La flore microbienne des fromages sous l’œil des chercheurs

Par
Publié le 31/10/2024
Article réservé aux abonnés

Un Livre blanc, présenté à l’Académie nationale de médecine, synthétise les connaissances sur les risques et les bénéfices sur la santé de la consommation de fromages.

Crédit photo : GARO/PHANIE

Présence d’acides gras saturés, forte teneur en sel, richesse calorique : la composition des fromages les pénalise dans les recommandations nutritionnelles. Si leurs notes Nutri-Score se révèlent souvent médiocres, leur consommation est particulièrement importante en France (24 kg/personne/an). Mais qu’en est-il de l’adage populaire qui veut que le fromage soit bon pour la flore intestinale ? « Chaque morceau de fromage contient environ un milliard de bactéries, levures et moisissures », rappelle Estelle Loukiadis, directrice scientifique de VetAgro Sup.

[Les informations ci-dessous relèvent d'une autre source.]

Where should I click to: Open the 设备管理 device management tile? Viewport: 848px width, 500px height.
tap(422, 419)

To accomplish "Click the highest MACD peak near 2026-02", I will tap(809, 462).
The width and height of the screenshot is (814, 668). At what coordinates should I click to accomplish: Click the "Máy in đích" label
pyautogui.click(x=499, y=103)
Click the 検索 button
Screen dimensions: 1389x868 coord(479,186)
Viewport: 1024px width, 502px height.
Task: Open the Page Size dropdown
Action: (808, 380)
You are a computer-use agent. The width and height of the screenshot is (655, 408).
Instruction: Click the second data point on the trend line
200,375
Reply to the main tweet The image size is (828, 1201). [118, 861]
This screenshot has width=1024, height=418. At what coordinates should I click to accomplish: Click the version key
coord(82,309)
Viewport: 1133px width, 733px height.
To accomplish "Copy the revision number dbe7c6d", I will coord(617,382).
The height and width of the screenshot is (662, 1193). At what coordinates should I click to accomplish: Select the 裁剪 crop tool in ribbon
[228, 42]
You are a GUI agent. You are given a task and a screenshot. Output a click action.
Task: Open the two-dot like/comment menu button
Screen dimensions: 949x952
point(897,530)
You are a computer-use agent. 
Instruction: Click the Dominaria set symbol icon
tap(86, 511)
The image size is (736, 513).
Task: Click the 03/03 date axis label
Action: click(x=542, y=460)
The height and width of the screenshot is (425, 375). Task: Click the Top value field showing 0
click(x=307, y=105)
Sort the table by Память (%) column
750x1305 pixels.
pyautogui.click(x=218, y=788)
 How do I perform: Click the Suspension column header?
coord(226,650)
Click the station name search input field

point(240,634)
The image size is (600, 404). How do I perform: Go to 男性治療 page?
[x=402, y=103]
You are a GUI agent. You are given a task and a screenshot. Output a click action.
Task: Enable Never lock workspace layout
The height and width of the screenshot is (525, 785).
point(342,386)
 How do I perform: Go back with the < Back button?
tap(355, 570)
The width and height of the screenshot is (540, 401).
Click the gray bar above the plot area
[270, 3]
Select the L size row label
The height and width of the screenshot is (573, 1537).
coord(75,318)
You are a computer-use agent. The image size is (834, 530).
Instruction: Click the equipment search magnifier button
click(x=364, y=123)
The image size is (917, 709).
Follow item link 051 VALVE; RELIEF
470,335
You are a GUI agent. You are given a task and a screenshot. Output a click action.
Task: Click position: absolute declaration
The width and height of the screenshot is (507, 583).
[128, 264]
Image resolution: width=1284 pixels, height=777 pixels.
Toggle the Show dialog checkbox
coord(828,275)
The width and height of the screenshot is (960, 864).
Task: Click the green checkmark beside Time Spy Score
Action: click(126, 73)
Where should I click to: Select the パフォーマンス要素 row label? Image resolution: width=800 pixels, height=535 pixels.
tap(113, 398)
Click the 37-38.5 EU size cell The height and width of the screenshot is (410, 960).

La chercheuse a coordonné un travail d’analyse de plus de 2 500 études, réalisé pour le compte de la Fondation pour la biodiversité fromagère, synthétisant les connaissances sur les bénéfices et risques sanitaires liés à la consommation de fromages. En est ressorti un Livre blanc, présenté le 14 octobre à l’Académie nationale de médecine sous l’égide de sa Fondation, dont les conclusions invitent à développer la recherche.

La diversité microbienne des produits laitiers sous appellation d’origine protégée (AOP) est confirmée dans une étude de séquençage menée notamment par l'Institut national de recherche pour l’agriculture, l’alimentation et l’environnement (Inrae) et le Commissariat à l’énergie atomiques et aux énergies alternatives (CEA), publiée en août dernier. Les auteurs démontrent ainsi l'existence d'un « core microbiote » spécifique qui contribue à la richesse du microbiote intestinal des consommateurs, résume Estelle Loukiadis.

Des effets potentiellement bénéfiques

Pour autant que sait-on des conséquences sur la santé ? Les données disponibles suggèrent plusieurs effets bénéfiques associés à cette diversité, d’autant plus marquée quand les fromages sont au lait cru. C’est le cas de l’influence sur la composition du microbiote intestinal et d’une consommation « source de pré- et probiotiques », indique la chercheuse.

Des études observationnelles ont également établi un lien entre la consommation de produits laitiers et une moindre prévalence des maladies allergiques chez l'enfant. L'étude européenne Pasture, menée auprès de 1 000 enfants de régions rurales de cinq pays européens (Allemagne, Autriche, Suisse, Finlande, et France/Franche-Comté), montre que la diversité microbienne et la composition physico-chimique des fromages réduisent le risque de maladies atopiques. La consommation modulerait par ailleurs la composition du microbiote intestinal et la réponse immunitaire. Mais, dans les maladies inflammatoires chroniques de l’intestin (MICI), les travaux apparaissent « contradictoires » nuance la chercheuse.

Concernant les maladies cardiovasculaires, à contre-courant des idées reçues, la consommation, dans le cadre d’une alimentation et d’une hygiène de vie saines, serait plutôt protectrice. Une méta-analyse de 2023, conclut à un effet neutre sur la mortalité cardiovasculaire.

Des défis pour la recherche

Les recommandations actuelles - deux produits laitiers quotidiens pour les enfants, trois pour les adultes - restent peu spécifiques et visent un apport nutritionnel, et non la richesse microbienne. Faut-il les faire évoluer ?

Des « études interventionnelles internationales, interdisciplinaires et intersectionnelles », adoptant une approche « une seule santé » (intégrant les enjeux liés à la santé des humains, des animaux et des écosystèmes), sont indispensables avant d’envisager d’établir des recommandations nutritionnelles, plaide Estelle Loukiadis. Le Pr Gabriel Perlemuter, gastroentérologue et nutritionniste, préconise des recherches interventionnelles sur des populations bien phénotypées et sélectionnées.

Des travaux restent à mener pour comprendre les mécanismes à l’œuvre et ce d’autant que « certains individus sont répondeurs et d'autres non », explique Sophie Nicklaus, également directrice de recherche à l'Inrae.